[TASK INPUTS — start]

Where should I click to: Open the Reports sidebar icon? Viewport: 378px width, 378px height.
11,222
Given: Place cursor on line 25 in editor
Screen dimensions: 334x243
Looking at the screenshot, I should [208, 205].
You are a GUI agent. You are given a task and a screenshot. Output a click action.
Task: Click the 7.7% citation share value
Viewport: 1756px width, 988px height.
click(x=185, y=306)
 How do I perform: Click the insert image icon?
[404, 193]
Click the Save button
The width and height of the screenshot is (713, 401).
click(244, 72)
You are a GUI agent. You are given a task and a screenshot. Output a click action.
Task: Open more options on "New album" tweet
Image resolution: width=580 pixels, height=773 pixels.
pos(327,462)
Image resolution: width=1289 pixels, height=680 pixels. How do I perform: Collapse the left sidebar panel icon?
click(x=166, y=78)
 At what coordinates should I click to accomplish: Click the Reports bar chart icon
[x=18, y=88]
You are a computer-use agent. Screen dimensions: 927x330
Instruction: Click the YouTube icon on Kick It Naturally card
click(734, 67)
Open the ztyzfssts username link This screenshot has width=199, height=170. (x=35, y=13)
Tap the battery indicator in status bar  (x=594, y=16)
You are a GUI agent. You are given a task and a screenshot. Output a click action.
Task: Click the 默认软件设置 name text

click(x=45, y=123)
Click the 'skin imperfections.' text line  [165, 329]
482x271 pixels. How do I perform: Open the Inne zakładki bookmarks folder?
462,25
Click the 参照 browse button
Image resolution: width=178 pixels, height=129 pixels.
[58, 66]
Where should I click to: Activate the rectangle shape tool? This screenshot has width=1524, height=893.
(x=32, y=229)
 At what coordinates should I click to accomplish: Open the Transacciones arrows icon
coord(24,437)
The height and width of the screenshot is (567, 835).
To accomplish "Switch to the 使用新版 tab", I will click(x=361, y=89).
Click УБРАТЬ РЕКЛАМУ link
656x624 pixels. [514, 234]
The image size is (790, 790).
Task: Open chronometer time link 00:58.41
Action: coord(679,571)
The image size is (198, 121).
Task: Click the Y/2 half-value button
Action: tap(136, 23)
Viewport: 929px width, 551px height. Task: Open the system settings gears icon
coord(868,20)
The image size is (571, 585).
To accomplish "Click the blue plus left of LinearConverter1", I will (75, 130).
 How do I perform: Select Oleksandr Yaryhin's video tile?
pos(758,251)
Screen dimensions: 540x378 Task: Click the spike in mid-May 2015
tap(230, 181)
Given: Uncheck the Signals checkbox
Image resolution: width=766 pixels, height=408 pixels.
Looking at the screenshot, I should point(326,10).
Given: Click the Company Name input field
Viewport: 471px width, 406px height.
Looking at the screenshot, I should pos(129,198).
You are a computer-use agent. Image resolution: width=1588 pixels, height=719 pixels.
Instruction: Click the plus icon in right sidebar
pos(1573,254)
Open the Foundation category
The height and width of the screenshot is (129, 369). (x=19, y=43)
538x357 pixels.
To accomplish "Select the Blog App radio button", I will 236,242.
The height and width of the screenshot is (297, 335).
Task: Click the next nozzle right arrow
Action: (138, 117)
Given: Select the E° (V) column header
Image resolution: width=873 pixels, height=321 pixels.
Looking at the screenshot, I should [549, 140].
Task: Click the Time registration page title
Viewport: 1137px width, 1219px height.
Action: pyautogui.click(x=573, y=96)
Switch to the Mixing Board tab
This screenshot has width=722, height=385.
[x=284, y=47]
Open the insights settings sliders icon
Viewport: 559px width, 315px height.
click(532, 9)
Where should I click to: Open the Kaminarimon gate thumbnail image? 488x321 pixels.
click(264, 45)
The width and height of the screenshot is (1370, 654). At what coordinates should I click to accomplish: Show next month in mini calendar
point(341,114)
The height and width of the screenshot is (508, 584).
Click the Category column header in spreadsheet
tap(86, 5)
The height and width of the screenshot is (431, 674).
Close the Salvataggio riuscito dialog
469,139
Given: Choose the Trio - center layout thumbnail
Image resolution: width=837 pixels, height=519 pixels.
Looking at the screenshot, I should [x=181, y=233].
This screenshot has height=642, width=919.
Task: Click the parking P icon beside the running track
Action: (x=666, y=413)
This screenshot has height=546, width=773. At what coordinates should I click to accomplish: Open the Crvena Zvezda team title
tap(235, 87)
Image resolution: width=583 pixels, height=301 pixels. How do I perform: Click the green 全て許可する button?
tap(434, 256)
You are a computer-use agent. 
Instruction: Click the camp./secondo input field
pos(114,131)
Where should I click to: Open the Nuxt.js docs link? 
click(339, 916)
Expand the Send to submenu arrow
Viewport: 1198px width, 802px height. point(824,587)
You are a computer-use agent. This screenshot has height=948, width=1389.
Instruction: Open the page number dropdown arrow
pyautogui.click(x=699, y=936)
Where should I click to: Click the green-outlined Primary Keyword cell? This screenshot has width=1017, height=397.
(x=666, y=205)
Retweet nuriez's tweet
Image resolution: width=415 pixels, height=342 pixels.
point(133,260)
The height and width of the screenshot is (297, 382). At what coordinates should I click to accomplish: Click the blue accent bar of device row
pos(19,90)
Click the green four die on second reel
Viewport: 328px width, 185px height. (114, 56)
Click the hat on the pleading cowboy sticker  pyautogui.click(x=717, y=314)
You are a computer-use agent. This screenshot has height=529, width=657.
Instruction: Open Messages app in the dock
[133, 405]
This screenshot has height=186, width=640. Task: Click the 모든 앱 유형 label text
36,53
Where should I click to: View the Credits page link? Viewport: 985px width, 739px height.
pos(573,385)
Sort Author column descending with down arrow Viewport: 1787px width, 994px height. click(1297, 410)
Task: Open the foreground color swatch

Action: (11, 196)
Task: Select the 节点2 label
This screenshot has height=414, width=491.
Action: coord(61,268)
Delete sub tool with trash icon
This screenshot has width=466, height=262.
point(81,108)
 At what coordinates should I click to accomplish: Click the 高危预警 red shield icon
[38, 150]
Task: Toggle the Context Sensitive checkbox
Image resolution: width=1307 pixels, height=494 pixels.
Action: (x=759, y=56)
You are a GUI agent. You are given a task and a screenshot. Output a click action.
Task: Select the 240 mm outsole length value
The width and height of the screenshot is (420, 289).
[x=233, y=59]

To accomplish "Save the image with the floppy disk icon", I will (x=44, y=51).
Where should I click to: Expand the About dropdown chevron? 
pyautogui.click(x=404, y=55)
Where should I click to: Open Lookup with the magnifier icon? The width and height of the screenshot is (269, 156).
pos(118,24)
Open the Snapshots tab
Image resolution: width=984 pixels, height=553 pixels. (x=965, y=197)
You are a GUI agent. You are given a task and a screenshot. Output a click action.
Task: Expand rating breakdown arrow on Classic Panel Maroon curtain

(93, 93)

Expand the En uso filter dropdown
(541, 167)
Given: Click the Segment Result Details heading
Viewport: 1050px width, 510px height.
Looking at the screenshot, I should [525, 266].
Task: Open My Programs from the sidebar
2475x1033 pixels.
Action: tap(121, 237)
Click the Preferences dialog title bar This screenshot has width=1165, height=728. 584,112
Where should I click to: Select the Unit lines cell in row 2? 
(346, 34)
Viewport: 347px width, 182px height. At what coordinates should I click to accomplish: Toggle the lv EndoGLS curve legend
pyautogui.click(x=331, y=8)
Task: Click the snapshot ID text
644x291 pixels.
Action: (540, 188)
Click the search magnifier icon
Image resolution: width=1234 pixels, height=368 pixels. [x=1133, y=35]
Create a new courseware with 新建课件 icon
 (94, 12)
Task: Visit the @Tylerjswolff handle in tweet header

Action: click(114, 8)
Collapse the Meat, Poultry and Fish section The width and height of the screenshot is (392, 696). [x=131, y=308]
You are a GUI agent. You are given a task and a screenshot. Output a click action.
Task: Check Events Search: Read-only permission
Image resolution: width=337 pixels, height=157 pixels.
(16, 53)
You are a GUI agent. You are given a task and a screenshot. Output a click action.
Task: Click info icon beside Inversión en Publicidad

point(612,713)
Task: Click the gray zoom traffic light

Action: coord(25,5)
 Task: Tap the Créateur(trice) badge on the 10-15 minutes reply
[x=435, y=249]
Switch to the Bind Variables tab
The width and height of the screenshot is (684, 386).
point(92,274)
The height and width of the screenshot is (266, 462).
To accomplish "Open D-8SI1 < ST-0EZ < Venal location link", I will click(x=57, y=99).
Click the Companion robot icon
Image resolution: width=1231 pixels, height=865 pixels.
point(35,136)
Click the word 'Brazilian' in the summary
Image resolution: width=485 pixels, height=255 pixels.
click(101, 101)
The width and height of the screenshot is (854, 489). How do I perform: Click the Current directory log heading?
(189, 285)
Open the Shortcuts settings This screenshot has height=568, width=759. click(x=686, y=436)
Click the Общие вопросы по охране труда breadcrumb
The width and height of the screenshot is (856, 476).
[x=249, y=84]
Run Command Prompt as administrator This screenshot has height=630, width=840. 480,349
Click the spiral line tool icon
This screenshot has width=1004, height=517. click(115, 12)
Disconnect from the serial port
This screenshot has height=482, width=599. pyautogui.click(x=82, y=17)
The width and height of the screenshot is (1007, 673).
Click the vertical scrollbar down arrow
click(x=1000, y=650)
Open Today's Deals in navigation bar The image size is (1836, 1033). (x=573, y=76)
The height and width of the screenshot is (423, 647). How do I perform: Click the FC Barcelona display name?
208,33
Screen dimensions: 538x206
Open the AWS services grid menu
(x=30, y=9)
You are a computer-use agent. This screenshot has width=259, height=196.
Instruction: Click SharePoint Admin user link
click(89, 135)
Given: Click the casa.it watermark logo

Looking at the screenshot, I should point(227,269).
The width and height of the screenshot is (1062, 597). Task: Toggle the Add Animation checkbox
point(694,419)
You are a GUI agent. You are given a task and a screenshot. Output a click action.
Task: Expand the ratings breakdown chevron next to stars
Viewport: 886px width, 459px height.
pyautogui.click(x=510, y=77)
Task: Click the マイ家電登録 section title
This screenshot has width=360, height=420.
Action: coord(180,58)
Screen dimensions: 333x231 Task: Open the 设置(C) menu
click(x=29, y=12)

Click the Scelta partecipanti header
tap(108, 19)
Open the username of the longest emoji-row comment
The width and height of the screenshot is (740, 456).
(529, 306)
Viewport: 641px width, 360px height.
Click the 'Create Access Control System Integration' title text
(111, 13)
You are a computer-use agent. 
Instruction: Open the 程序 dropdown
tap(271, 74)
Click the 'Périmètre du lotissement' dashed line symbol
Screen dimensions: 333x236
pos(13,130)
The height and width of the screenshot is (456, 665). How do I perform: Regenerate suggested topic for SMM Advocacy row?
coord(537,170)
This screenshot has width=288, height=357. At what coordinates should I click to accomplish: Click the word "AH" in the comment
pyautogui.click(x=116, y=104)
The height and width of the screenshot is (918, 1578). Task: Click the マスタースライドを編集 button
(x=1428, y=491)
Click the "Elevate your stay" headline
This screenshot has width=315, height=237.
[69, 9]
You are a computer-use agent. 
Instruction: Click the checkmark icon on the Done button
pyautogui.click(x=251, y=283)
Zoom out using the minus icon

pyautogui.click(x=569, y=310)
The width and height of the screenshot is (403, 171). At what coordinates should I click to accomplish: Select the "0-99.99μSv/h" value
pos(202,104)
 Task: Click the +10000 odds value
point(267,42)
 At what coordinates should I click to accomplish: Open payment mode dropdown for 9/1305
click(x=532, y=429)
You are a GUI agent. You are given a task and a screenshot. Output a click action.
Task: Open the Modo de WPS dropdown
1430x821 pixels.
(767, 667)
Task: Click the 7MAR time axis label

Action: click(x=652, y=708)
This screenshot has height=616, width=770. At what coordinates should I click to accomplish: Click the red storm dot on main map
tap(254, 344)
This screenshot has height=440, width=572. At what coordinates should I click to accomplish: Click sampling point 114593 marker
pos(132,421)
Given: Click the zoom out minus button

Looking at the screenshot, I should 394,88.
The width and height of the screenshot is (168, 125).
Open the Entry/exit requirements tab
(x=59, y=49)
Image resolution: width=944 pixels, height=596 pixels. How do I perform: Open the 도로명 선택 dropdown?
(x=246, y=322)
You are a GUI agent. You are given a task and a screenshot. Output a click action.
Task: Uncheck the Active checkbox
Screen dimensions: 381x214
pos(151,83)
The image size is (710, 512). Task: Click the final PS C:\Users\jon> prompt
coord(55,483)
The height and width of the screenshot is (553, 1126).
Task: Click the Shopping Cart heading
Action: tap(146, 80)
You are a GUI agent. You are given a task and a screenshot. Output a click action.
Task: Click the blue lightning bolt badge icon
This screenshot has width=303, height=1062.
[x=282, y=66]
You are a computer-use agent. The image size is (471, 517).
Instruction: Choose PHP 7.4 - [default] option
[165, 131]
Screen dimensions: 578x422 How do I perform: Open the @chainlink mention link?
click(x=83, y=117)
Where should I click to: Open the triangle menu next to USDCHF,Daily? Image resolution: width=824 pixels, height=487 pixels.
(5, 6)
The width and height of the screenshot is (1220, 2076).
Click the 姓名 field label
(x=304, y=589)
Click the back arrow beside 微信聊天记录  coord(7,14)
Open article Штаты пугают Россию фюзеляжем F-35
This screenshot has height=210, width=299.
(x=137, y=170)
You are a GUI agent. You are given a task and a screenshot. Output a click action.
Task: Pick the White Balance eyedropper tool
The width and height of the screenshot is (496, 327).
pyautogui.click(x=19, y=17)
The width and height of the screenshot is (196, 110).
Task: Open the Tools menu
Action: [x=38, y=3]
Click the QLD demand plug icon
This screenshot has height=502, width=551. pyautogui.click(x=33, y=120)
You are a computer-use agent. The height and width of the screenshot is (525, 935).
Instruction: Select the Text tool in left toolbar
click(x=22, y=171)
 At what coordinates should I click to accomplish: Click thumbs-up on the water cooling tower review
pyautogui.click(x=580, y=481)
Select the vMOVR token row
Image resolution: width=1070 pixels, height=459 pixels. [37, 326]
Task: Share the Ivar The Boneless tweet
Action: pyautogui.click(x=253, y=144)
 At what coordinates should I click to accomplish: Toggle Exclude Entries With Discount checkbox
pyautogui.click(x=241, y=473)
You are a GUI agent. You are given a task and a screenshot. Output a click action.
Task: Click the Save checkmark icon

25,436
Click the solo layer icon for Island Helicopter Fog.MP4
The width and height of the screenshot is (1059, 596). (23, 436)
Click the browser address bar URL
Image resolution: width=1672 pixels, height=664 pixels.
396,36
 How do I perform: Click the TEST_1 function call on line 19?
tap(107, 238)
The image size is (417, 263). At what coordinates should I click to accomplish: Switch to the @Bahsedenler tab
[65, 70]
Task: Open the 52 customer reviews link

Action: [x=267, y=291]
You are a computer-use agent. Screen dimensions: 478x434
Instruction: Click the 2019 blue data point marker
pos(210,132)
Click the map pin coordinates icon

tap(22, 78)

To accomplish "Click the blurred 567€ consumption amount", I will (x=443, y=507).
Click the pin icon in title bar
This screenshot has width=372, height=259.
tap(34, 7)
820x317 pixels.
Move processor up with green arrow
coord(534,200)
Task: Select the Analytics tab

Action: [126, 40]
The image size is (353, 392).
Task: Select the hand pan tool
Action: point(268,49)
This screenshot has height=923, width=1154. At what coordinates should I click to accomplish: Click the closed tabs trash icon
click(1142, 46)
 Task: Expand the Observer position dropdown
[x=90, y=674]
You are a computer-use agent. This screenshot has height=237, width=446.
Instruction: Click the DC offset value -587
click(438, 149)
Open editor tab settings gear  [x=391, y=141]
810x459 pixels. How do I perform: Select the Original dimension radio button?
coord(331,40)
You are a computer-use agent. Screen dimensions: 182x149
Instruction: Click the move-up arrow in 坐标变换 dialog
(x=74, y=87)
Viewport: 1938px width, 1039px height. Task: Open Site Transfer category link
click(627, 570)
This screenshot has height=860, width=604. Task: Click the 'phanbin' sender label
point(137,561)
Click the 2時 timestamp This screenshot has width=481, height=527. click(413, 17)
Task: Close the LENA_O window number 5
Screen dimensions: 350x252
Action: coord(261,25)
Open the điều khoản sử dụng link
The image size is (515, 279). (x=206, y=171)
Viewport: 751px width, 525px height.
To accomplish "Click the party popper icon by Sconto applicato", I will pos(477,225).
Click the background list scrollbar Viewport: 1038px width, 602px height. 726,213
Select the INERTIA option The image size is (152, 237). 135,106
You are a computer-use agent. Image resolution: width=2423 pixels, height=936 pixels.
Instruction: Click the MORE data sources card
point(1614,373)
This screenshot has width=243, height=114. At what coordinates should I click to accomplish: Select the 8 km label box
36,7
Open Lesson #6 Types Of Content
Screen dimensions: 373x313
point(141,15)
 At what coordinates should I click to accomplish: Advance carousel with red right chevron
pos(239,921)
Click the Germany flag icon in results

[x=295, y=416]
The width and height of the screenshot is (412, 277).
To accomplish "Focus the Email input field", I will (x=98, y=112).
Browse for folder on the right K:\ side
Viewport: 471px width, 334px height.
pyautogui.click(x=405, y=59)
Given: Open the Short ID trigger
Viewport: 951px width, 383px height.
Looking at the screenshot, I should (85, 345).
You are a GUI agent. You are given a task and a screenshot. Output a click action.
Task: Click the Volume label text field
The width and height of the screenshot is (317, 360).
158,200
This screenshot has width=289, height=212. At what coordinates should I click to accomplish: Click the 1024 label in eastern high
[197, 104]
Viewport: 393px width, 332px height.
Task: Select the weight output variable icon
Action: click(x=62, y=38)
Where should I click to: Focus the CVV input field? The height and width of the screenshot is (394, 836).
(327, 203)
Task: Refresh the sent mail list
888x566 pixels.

[TASK INPUTS — finish]

### TASK INSTRUCTIONS
Begin with the line containing "Click the background" and retype it and each line after it through the end of the records, keeping them exact and including nothing more.

### SOLVED EXERCISE
Click the background list scrollbar Viewport: 1038px width, 602px height. 726,213
Select the INERTIA option The image size is (152, 237). 135,106
You are a computer-use agent. Image resolution: width=2423 pixels, height=936 pixels.
Instruction: Click the MORE data sources card
point(1614,373)
This screenshot has width=243, height=114. At what coordinates should I click to accomplish: Select the 8 km label box
36,7
Open Lesson #6 Types Of Content
Screen dimensions: 373x313
point(141,15)
 At what coordinates should I click to accomplish: Advance carousel with red right chevron
pos(239,921)
Click the Germany flag icon in results

[x=295, y=416]
The width and height of the screenshot is (412, 277).
To accomplish "Focus the Email input field", I will (x=98, y=112).
Browse for folder on the right K:\ side
Viewport: 471px width, 334px height.
pyautogui.click(x=405, y=59)
Given: Open the Short ID trigger
Viewport: 951px width, 383px height.
Looking at the screenshot, I should (85, 345).
You are a GUI agent. You are given a task and a screenshot. Output a click action.
Task: Click the Volume label text field
The width and height of the screenshot is (317, 360).
158,200
This screenshot has width=289, height=212. At what coordinates should I click to accomplish: Click the 1024 label in eastern high
[197, 104]
Viewport: 393px width, 332px height.
Task: Select the weight output variable icon
Action: click(x=62, y=38)
Where should I click to: Focus the CVV input field? The height and width of the screenshot is (394, 836).
(327, 203)
Task: Refresh the sent mail list
888x566 pixels.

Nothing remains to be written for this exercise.